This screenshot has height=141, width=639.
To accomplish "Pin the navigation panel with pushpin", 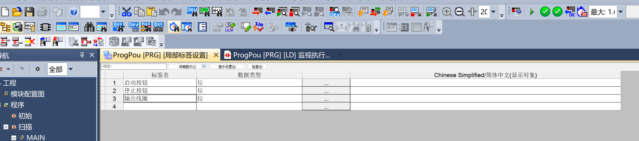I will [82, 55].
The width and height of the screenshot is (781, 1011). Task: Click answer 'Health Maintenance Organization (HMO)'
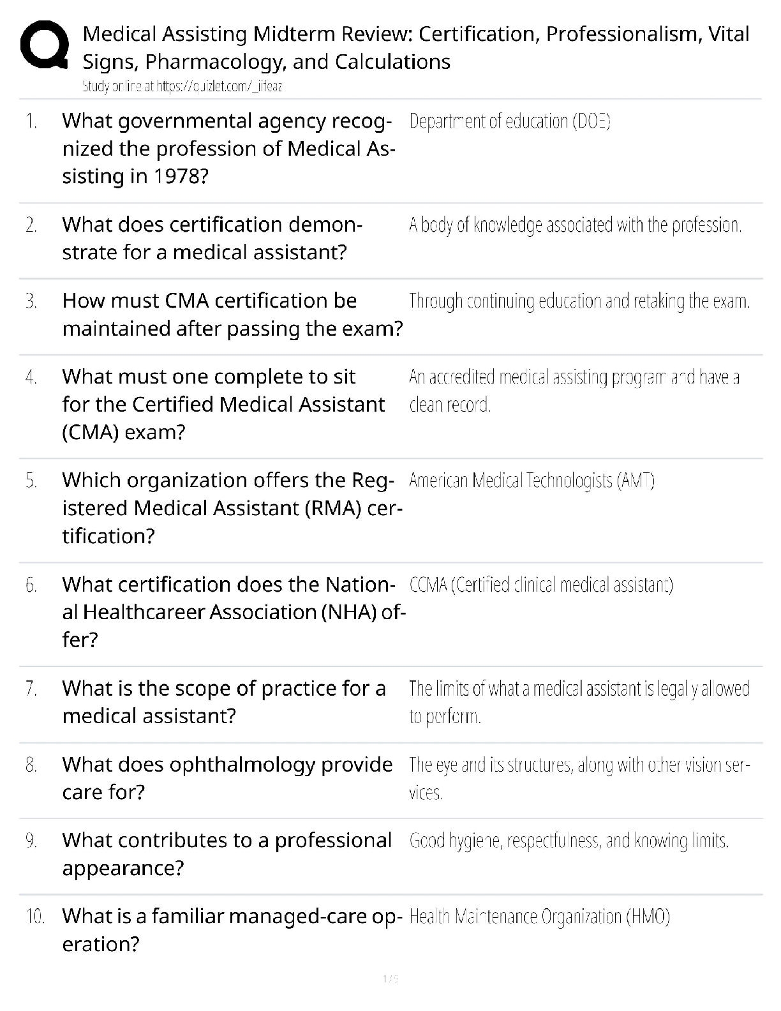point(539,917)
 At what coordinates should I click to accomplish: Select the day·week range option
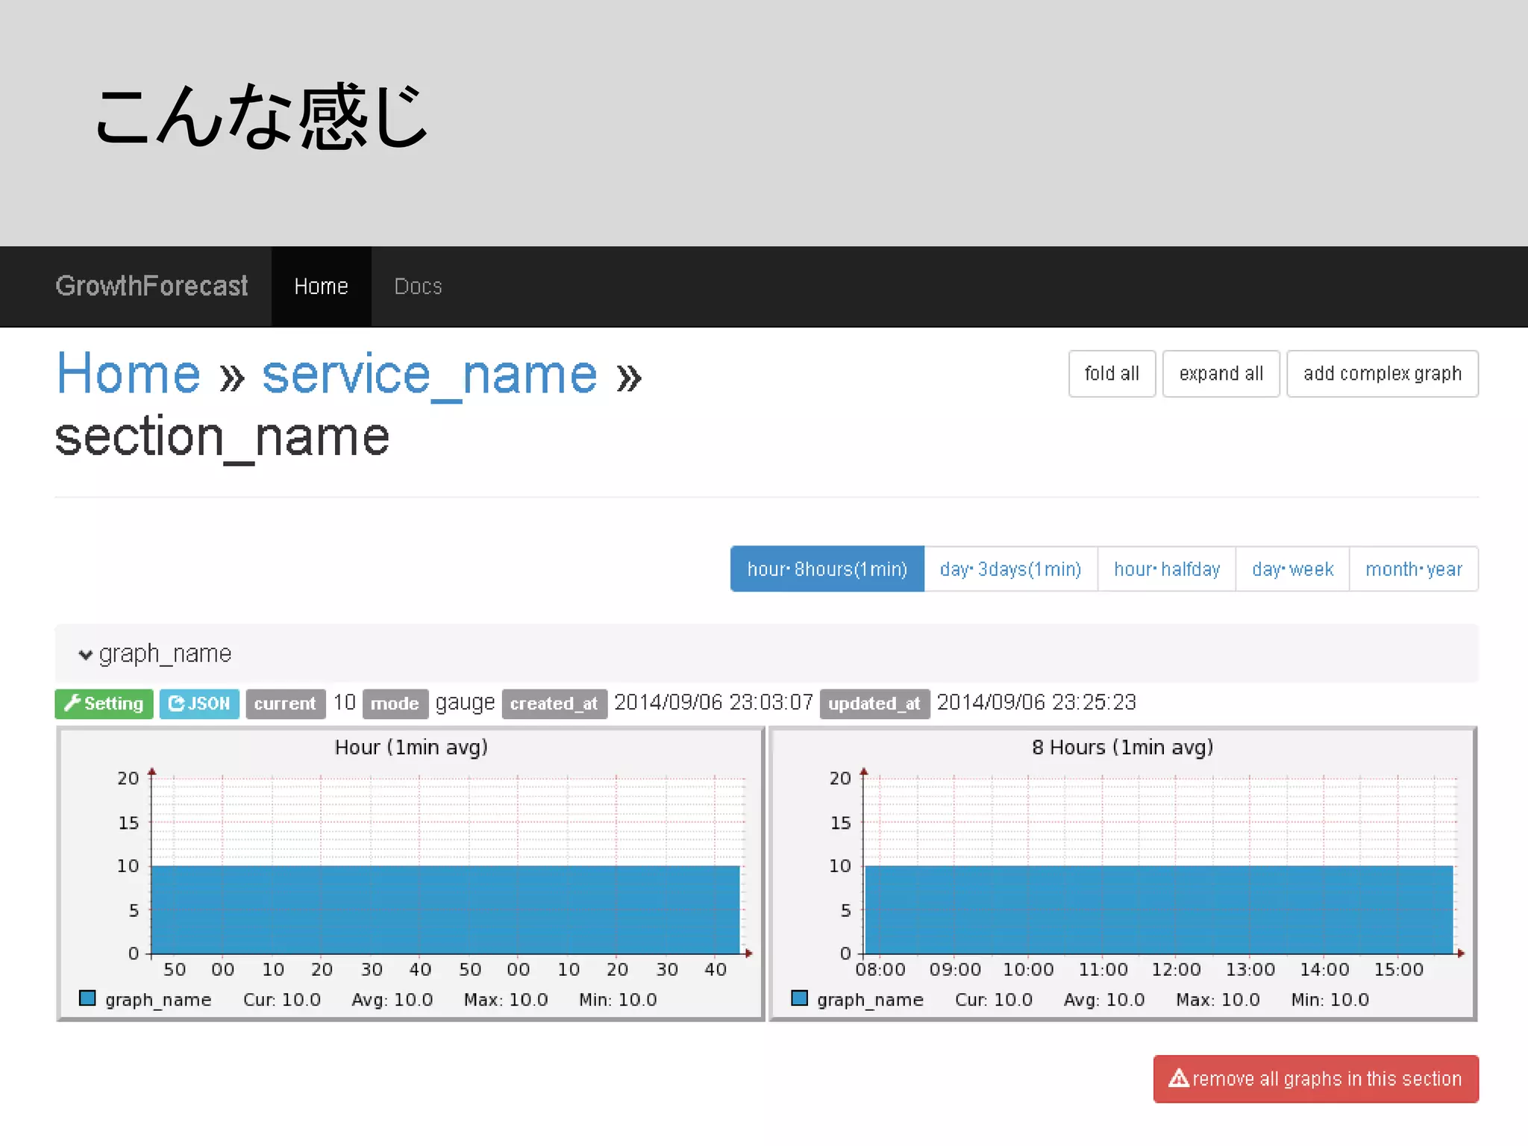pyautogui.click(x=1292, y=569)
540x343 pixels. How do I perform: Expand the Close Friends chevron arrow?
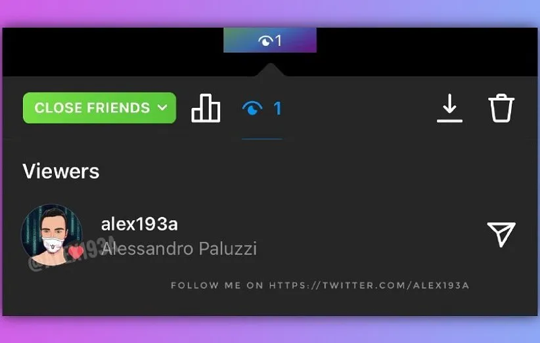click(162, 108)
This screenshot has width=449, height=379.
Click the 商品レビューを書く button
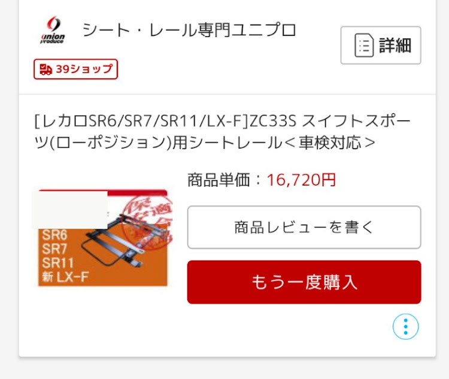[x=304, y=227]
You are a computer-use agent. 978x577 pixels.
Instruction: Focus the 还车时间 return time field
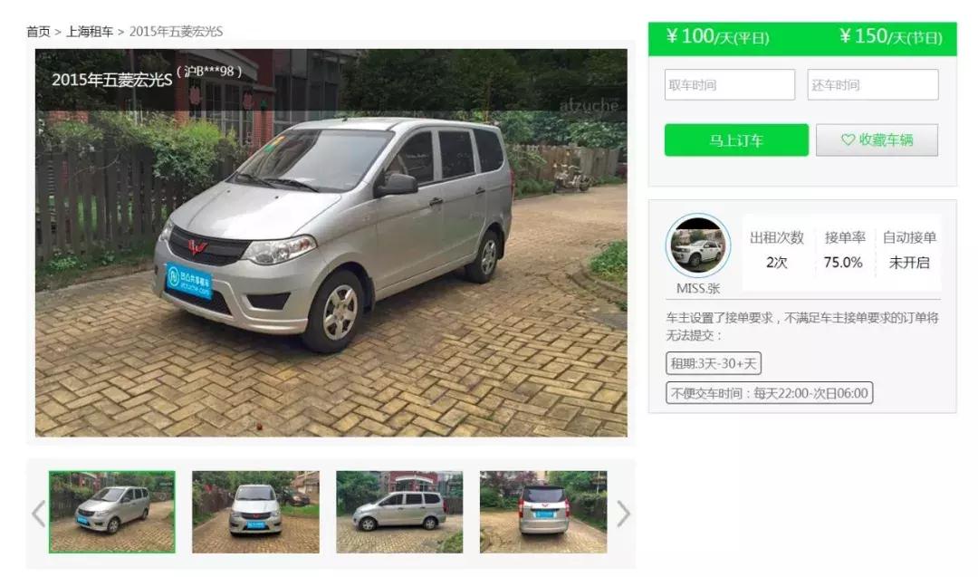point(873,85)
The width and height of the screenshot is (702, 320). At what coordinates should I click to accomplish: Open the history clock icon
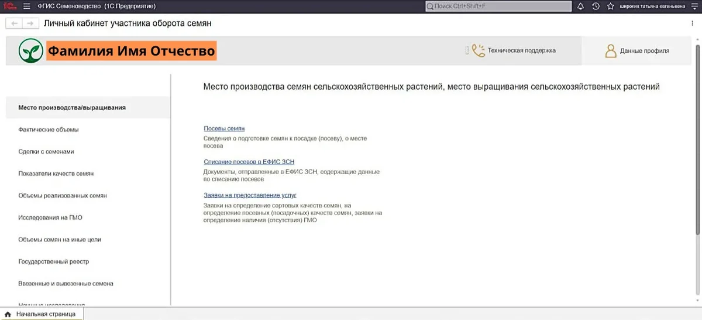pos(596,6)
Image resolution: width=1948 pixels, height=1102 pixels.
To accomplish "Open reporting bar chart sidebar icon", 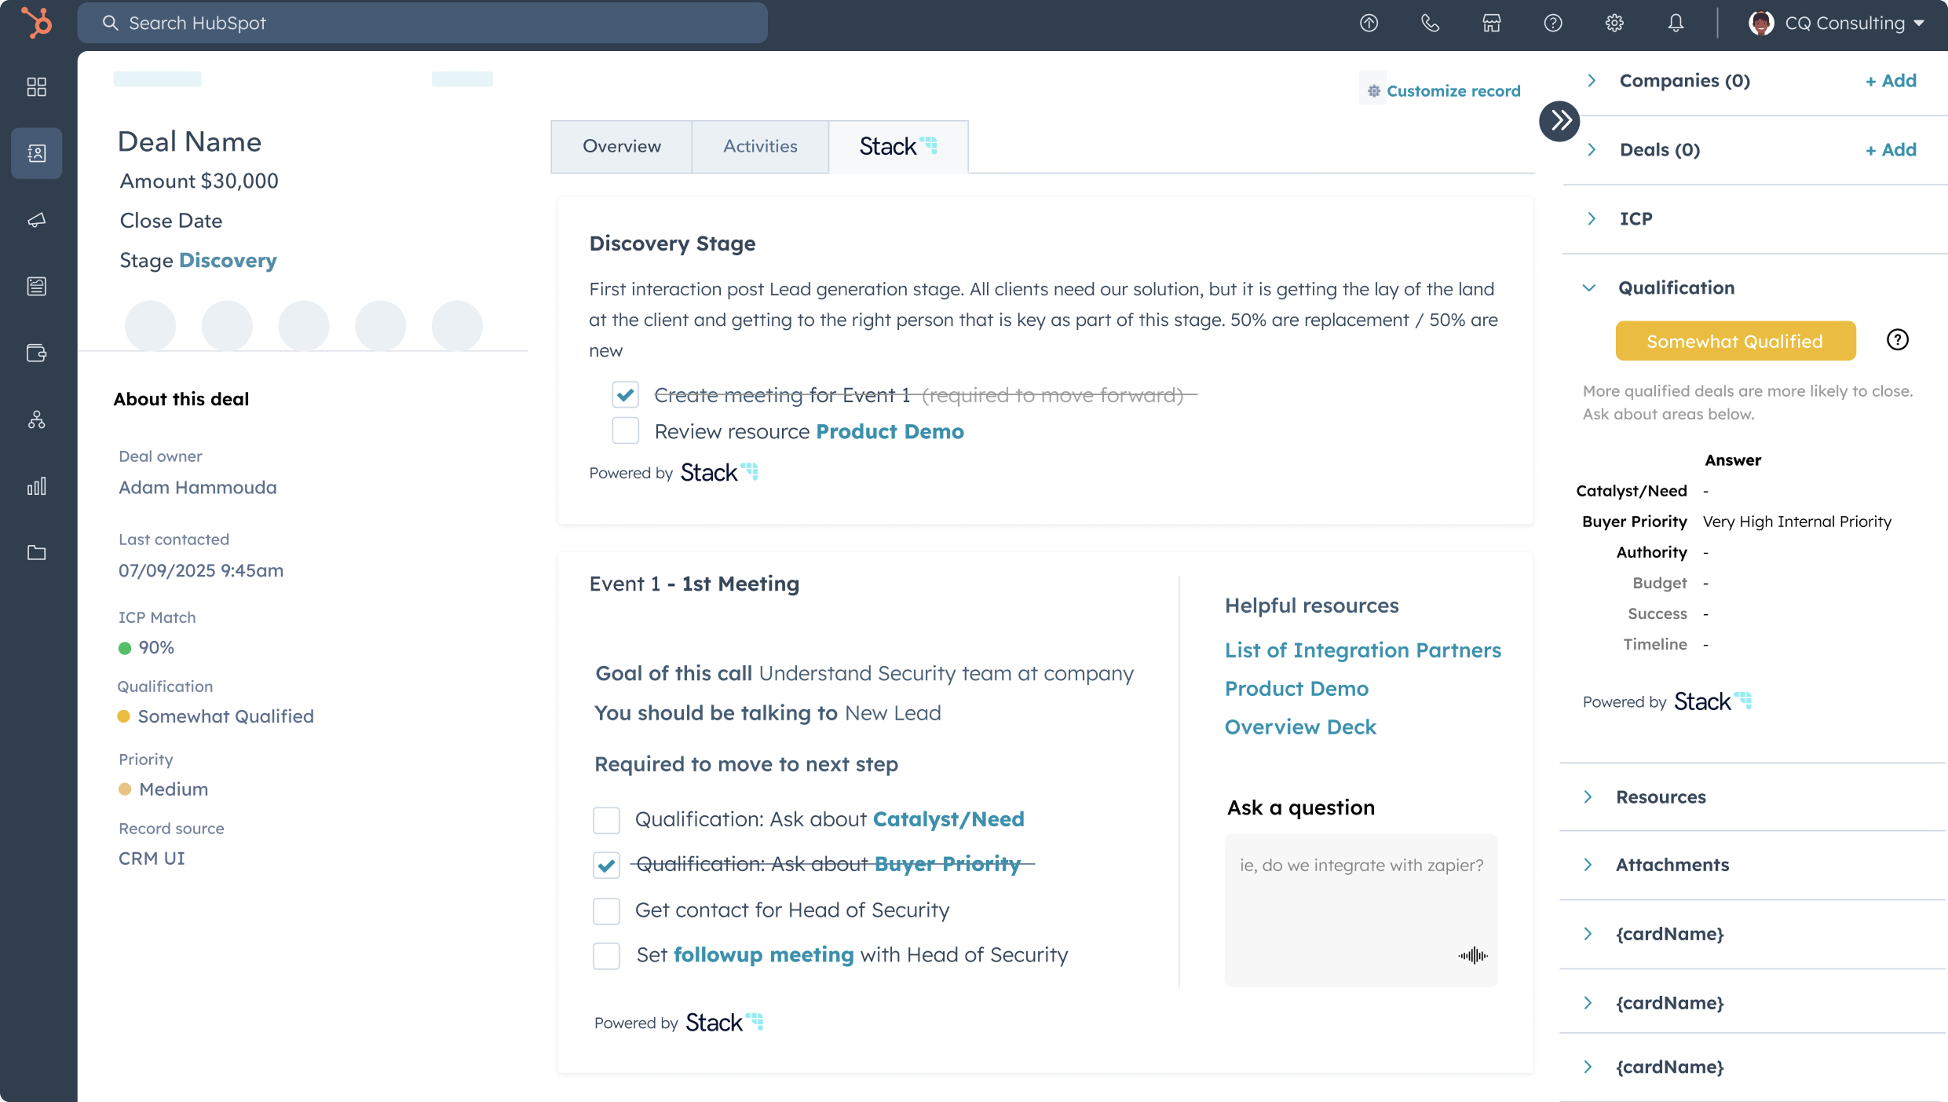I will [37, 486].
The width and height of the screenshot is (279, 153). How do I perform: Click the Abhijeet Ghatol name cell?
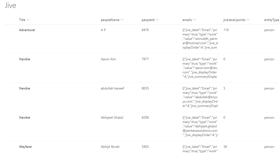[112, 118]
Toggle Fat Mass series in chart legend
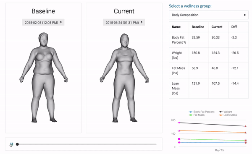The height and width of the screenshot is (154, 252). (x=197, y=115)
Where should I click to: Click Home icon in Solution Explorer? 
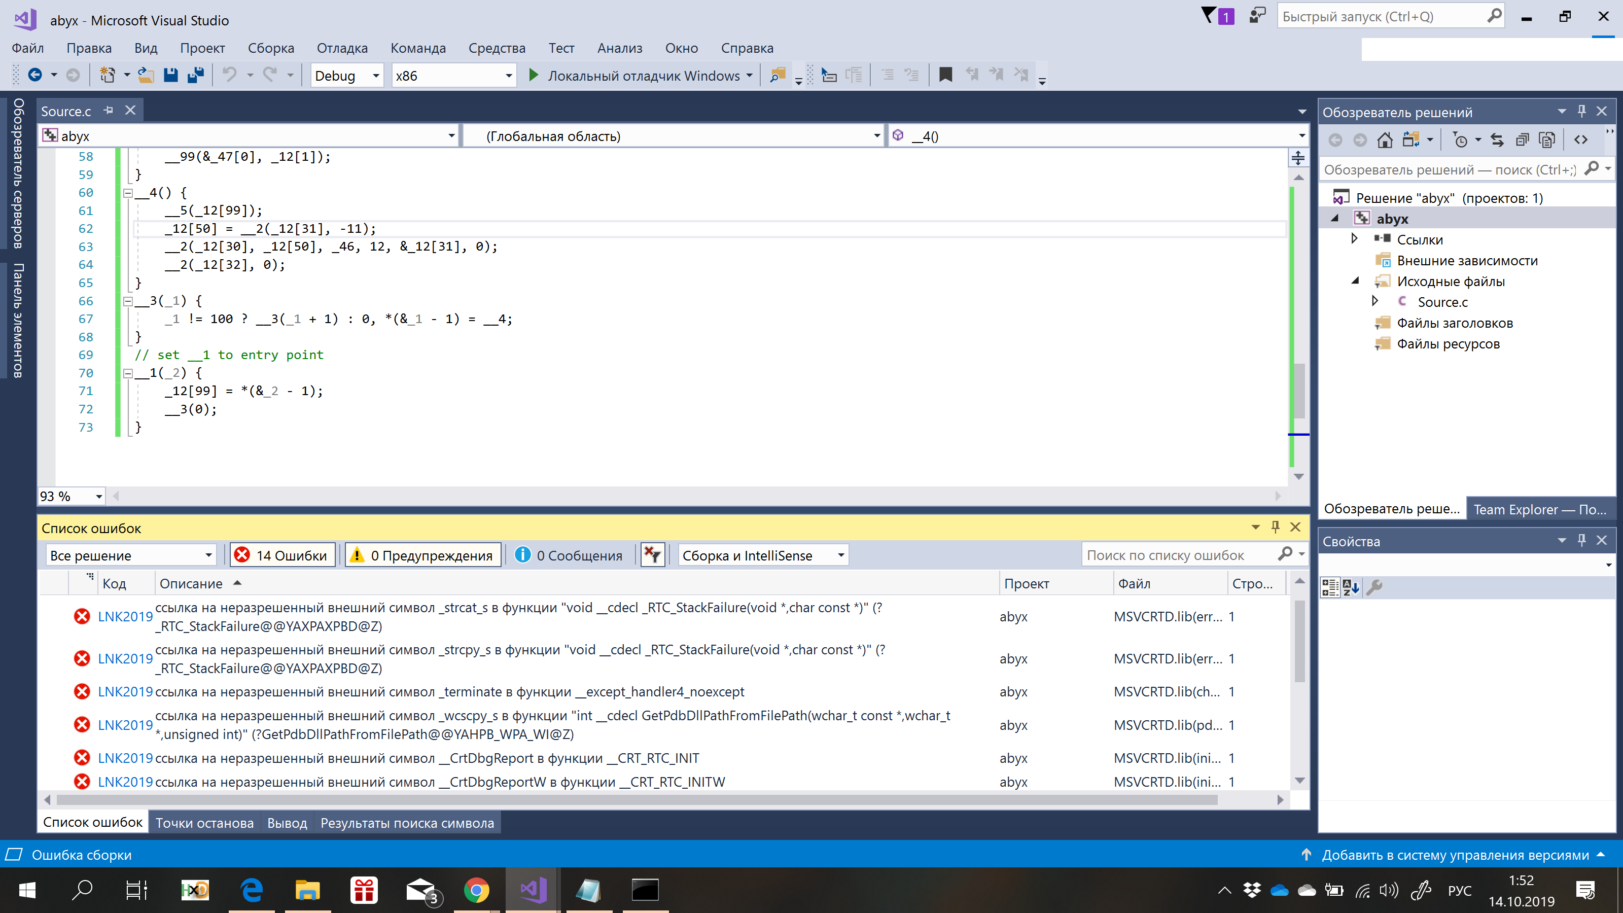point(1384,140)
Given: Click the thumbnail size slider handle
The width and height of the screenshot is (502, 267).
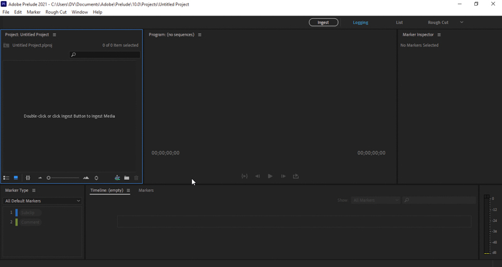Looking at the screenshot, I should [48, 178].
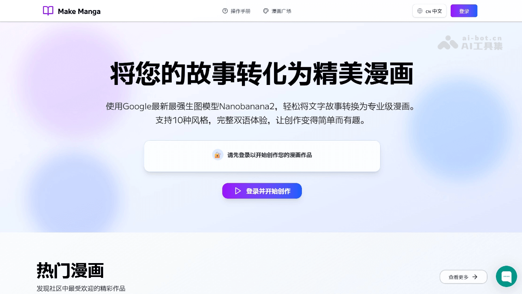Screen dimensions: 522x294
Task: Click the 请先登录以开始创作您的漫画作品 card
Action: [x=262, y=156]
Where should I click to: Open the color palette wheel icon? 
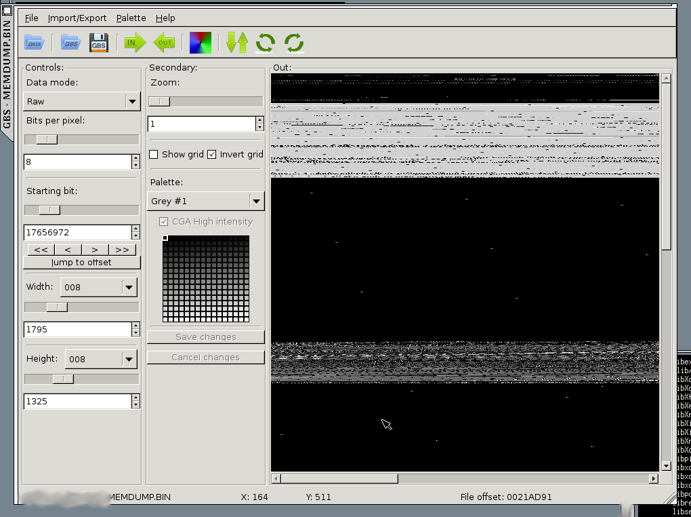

*-*-*

Print the records word for word, starting with the line that contains "Toggle Fat Mass series in chart legend" and going on through the line that contains "point(1384,140)". Leave the pictures out.

Toggle Fat Mass series in chart legend
The height and width of the screenshot is (154, 252). (x=197, y=115)
Where should I click to: Click Home icon in Solution Explorer? 
point(1384,140)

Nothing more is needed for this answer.